# Gaggia classic problem



## surfpeach (Apr 8, 2009)

Hi there, i was wondering if someone could advise me? I have a gaggia classic and have noticed the flow of coffee coming out has been getting thinner lately and today nothing came out! Help. |I have water in it of course and have checked the water pipes in the water holder. Do you think it may be blocked, due to hard water in my area? Many thanks here's hoping!


----------



## Glenn (Jun 14, 2008)

Welcome to Coffee Forums UK

This sounds like a classic scale build up problem where the flow starts to dwindle away and pressure becomes non-existant.
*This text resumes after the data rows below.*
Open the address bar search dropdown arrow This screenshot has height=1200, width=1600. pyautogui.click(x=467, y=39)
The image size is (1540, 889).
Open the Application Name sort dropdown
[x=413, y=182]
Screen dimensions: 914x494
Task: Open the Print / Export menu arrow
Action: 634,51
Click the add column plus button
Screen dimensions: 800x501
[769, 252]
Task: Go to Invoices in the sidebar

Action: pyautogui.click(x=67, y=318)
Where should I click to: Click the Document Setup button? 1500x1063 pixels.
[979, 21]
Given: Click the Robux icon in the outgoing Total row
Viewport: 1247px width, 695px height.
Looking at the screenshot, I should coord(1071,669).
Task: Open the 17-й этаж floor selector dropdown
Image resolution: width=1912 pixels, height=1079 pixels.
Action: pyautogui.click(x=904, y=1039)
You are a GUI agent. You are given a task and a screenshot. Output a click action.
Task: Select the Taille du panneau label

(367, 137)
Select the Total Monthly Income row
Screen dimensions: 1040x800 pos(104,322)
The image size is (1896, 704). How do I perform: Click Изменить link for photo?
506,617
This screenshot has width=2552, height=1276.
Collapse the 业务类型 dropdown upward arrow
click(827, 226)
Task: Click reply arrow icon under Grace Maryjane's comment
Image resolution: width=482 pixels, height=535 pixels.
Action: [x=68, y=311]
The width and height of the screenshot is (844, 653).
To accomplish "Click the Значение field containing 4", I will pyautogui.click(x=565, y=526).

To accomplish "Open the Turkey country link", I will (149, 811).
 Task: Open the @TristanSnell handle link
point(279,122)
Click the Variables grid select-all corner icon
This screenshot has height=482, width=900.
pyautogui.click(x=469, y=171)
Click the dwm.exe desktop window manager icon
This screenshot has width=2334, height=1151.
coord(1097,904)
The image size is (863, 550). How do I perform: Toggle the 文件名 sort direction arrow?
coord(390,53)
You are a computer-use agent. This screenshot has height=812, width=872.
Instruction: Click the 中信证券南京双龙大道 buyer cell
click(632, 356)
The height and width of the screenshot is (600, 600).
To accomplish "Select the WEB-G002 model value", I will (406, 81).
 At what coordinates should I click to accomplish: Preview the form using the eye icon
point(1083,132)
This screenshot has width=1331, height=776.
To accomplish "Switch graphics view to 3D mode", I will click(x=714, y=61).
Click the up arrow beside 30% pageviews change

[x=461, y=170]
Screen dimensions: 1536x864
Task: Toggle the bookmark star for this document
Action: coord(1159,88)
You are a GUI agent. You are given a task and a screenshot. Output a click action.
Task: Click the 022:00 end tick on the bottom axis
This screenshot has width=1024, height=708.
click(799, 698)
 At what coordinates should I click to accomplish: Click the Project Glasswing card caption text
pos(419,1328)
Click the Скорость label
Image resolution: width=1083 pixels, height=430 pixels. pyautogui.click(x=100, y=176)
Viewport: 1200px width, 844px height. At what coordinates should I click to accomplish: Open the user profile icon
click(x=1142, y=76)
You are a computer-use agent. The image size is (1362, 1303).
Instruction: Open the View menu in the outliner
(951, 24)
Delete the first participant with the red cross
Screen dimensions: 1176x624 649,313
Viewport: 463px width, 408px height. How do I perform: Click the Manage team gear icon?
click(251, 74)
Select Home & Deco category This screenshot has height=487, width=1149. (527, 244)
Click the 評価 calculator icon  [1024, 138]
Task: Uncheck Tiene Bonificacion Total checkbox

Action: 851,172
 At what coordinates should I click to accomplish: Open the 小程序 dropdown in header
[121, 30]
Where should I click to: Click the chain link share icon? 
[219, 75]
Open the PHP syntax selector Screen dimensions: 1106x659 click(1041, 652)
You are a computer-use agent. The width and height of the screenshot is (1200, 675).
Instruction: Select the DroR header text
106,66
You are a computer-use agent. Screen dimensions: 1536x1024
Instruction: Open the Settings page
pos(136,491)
Try running some descaler through (make sure the machine is cold - follw the instructions carefully)

I use the Gaggia Baby descaler in sachet form on the Classic and it seems to clear most buildups.

Do you fill the machine reservoir direct from the tap?


----------



## surfpeach (Apr 8, 2009)

Thanks Glenn for your reply, I have ordered some descaler from gaggia to try. I have also cleaned the shower head as well but it has made no difference, lets hope the descaler does the job. Many thanks again


----------



## surfpeach (Apr 8, 2009)

Sorry forgot, yes we always used to use tap water but have just got a filter tap but only just started to use it, we live in a very hard water area.


----------



## dorneyed (Apr 16, 2009)

Hi,

i have a Gaggia Classic and have recently been experiencing a lack of steam!! I have backflushed and cleaned etc. but this doesn't seem to make much difference to the steam output.

Any ideas would be much appreciated,

thanks


----------



## jpmort (Jul 2, 2009)

I am not sure as to the condition of your machine, but if it has been used alot, then it may need a good overhaul. Have you dismantled the boiler and seen the condition of the scale and debris in there?

I am not sure if this is the problem, but it may be worth considering.

John


----------